Five Cost-Effective Ways for Small Businesses to Achieve Compliance

Author: Ira Goel, CISM, ISO 27001 LI, ISO 27701 LI, Founder, Gira.Group
Date Published: 3 January 2019

In today's world, all large and small companies are required to show and prove constant compliance to do or sustain business. The task may be somewhat easy for large companies by hiring more employees to achieve; small businesses do not have the luxury to hire more people at competing rates with large companies as well as reduced revenue.

Having worked for several small businesses over a decade and helping non-profits; I have seen several challenges, pains, disruptions to business and even fear! I am sharing some effective ways that have worked for several SMBs I have worked for. Simplifying work items is a big step in right direction.

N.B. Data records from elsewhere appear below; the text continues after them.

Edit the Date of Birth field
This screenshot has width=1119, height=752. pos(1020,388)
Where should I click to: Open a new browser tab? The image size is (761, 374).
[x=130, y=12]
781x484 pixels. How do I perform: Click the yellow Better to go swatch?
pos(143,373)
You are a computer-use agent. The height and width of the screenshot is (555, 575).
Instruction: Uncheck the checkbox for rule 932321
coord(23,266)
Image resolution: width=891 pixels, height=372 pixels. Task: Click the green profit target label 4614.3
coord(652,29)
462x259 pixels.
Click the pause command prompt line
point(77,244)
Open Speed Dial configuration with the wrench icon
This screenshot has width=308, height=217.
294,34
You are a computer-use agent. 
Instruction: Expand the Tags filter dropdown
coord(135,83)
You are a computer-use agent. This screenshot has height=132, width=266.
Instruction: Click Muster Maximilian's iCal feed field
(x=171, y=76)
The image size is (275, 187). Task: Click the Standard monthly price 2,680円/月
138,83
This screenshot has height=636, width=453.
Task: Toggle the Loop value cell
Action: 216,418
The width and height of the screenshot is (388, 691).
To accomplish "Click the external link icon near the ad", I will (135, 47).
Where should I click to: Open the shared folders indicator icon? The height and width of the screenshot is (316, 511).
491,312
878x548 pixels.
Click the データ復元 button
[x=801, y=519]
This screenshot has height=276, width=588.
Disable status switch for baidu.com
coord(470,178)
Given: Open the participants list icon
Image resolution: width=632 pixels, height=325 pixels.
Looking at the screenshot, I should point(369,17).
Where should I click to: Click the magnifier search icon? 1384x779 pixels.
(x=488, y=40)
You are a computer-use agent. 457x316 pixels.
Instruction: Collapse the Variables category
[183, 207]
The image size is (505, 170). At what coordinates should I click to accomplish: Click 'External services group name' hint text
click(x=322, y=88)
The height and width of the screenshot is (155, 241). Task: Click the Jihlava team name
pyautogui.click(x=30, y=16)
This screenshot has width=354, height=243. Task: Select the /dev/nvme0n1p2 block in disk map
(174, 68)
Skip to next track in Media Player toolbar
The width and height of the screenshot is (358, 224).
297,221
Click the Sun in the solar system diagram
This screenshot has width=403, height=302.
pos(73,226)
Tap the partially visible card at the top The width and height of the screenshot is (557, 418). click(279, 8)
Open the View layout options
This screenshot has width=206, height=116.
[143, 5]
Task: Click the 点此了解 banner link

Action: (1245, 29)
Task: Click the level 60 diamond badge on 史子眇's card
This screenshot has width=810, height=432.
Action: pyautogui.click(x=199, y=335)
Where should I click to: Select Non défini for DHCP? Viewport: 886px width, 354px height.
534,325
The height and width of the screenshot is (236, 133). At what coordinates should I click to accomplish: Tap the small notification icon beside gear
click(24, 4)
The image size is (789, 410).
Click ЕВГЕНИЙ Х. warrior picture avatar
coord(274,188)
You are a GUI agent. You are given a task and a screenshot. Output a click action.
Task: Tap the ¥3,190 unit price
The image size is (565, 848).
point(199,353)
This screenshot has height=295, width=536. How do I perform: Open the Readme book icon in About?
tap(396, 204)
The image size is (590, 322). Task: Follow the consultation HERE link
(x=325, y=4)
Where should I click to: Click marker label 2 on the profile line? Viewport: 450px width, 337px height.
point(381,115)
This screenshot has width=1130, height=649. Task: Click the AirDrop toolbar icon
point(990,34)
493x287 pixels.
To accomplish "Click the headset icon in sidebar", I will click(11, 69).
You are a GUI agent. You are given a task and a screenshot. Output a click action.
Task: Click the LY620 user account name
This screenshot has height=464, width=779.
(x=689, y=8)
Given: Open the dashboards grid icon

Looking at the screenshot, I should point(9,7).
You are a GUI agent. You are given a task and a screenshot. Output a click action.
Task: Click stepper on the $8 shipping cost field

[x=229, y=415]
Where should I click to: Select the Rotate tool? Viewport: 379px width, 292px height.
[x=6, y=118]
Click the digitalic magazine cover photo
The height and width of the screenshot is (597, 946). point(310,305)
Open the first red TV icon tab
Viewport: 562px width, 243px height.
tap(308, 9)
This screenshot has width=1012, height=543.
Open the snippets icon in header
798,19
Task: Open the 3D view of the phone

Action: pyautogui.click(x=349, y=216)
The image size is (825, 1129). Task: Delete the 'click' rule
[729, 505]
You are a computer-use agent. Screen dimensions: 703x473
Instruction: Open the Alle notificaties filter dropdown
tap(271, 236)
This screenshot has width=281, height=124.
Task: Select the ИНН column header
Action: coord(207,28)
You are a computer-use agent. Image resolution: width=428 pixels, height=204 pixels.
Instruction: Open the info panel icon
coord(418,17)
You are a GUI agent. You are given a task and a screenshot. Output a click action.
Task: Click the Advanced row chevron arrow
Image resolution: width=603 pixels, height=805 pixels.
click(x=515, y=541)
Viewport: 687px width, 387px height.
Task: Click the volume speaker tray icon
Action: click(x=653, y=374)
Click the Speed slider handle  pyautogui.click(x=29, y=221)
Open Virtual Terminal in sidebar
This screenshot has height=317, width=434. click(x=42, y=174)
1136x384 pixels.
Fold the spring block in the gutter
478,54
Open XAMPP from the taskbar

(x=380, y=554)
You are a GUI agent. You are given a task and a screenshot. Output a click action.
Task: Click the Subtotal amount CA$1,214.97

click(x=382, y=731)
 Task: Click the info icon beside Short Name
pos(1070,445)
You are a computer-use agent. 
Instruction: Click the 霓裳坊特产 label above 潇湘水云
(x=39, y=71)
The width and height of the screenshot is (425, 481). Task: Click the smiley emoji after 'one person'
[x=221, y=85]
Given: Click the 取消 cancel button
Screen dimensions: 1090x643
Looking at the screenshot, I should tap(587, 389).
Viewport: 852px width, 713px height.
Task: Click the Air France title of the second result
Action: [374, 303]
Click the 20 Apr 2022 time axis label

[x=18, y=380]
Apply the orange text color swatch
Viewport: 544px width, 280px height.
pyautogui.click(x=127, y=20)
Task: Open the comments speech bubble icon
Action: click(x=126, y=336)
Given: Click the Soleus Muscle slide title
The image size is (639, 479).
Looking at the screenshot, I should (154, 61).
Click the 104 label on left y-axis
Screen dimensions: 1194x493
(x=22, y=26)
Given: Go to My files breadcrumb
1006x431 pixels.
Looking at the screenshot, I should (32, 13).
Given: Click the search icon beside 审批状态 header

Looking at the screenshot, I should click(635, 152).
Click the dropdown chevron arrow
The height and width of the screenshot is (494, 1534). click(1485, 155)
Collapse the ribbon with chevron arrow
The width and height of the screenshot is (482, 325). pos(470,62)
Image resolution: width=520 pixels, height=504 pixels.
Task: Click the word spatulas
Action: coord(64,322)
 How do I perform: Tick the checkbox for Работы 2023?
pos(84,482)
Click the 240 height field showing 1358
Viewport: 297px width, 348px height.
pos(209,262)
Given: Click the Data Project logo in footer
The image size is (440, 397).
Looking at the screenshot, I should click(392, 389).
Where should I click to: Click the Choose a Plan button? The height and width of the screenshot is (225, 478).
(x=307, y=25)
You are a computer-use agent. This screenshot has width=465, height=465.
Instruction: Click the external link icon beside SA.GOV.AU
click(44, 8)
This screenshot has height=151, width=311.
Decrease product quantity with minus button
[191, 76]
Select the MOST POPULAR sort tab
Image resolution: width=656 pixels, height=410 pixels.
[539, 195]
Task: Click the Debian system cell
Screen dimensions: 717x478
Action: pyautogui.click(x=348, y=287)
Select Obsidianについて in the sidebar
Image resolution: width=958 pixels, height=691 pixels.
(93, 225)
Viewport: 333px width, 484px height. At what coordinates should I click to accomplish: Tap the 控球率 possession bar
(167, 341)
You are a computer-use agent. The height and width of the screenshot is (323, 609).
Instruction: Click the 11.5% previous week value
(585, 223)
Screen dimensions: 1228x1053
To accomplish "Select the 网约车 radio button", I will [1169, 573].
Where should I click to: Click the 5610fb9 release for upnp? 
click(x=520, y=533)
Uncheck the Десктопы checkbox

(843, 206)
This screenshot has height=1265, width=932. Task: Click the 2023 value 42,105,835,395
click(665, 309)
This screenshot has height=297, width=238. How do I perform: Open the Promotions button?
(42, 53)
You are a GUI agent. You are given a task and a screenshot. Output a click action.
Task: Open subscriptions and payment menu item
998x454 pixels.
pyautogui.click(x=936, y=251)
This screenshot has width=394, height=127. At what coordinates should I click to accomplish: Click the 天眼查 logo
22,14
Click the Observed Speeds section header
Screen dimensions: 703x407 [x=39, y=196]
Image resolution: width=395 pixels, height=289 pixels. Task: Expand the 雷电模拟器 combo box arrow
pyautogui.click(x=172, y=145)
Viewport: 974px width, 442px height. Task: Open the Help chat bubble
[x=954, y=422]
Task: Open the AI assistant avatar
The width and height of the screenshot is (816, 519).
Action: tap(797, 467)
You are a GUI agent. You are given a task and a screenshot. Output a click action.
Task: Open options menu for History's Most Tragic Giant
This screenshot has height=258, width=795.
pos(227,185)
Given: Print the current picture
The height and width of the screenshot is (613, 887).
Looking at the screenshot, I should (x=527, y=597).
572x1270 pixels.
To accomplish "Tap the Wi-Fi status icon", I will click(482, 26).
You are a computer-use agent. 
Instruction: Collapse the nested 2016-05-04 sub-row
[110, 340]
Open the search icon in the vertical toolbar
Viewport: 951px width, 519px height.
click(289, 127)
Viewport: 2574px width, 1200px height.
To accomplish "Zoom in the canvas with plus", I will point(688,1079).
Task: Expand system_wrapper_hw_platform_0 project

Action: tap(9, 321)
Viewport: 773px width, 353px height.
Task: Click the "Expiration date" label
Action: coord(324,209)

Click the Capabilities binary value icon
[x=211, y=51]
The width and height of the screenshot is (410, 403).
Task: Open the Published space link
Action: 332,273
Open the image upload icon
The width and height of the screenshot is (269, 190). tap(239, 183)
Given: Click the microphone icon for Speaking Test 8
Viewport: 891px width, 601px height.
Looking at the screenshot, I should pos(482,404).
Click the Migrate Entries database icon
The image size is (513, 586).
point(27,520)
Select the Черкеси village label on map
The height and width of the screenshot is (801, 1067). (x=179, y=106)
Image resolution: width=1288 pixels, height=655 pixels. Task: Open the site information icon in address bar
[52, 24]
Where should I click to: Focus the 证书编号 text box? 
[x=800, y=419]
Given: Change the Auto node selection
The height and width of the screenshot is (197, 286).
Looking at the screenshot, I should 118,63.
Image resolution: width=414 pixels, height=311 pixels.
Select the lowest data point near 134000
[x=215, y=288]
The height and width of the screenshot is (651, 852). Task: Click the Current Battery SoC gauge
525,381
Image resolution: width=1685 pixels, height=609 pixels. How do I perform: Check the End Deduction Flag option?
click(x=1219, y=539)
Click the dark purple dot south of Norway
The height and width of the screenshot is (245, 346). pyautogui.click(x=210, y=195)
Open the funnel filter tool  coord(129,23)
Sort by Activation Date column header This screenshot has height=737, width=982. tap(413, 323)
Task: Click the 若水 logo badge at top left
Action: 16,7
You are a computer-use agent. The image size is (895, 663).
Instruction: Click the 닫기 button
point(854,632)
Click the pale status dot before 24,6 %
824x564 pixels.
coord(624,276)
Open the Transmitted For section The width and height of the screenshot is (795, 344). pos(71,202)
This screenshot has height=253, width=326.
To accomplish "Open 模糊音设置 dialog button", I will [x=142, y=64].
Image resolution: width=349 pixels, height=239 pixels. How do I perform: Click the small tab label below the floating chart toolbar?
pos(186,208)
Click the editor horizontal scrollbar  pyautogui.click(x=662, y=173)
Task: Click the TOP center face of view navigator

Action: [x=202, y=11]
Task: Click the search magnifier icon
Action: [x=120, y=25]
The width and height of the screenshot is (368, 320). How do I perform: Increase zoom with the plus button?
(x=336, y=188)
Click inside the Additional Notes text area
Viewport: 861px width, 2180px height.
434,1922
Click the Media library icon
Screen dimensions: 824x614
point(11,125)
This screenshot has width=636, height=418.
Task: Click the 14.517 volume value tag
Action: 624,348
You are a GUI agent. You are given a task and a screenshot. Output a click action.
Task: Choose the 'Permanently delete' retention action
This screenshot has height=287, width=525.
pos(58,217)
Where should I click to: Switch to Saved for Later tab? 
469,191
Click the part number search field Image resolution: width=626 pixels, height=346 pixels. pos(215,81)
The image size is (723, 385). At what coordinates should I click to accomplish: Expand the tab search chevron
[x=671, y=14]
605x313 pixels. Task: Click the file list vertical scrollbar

  1. Establish Common Language: Whether its GDPR or SOX or HIPPE, common language is critical. In an ideal world, privacy and security program is one. Though it usually not the case. Work with your Chief Privacy Officer & Chief Security Officer together to establish standard language when describing goals, action items, and writing policies and procedures. Different speak increase confusion. Keep balance between technical and business speak.
  2. Training & Education: If you ask anyone in the industry, they all will mention training and education as one of the key elements for successful privacy or security program. Most small business have an annual training session for all employees to check their training requirement. However today, it isn’t going to cut it. Not only training employees, including vendors and contractors, needs to be continuous program; it also has to be focused. Establish focus group trainings for management, committee, developers, quality assurance, and business managers. Email blasts, posters, news flash of incidents are helpful.
  3. Documentation: Everyone hates documentation, whether they are business teams or developers. All businesses have something valuable to protect including personal information, proprietary product information, employee data and more. Documenting business process how that valuable information flows, what happens to it, who has access to that information? Such documentation will assist in identifying compliance action items. It so happens, most of the time the information is not even required but is collected; adding liability. For example, several tools can build documentation from product code & comments in the code.
  4. Internal Reviews & Audits: Once a process is established, policing it is important. Check, audit the documentation, processes, data and information collected to ensure established controls are implemented correctly and are working. Identify gaps to remedy.
  5. Continuous Evaluation: Evaluate established controls, common language. Keep the loop open to allow employees to provide feedback, allow documentation to work instead treated as overhead, implement issues ad gaps noticed in audits.

All the steps when becomes part of DNA, allows the controls implementation to become efficient and lean. In order to do so, steps shared needs continuous repetition to become part of the process.

In past I have shared similar thoughts in an article on linkedin. Nothing is sure shot or quick, it takes are lot of repeated work, training and re-evaluation to succeed!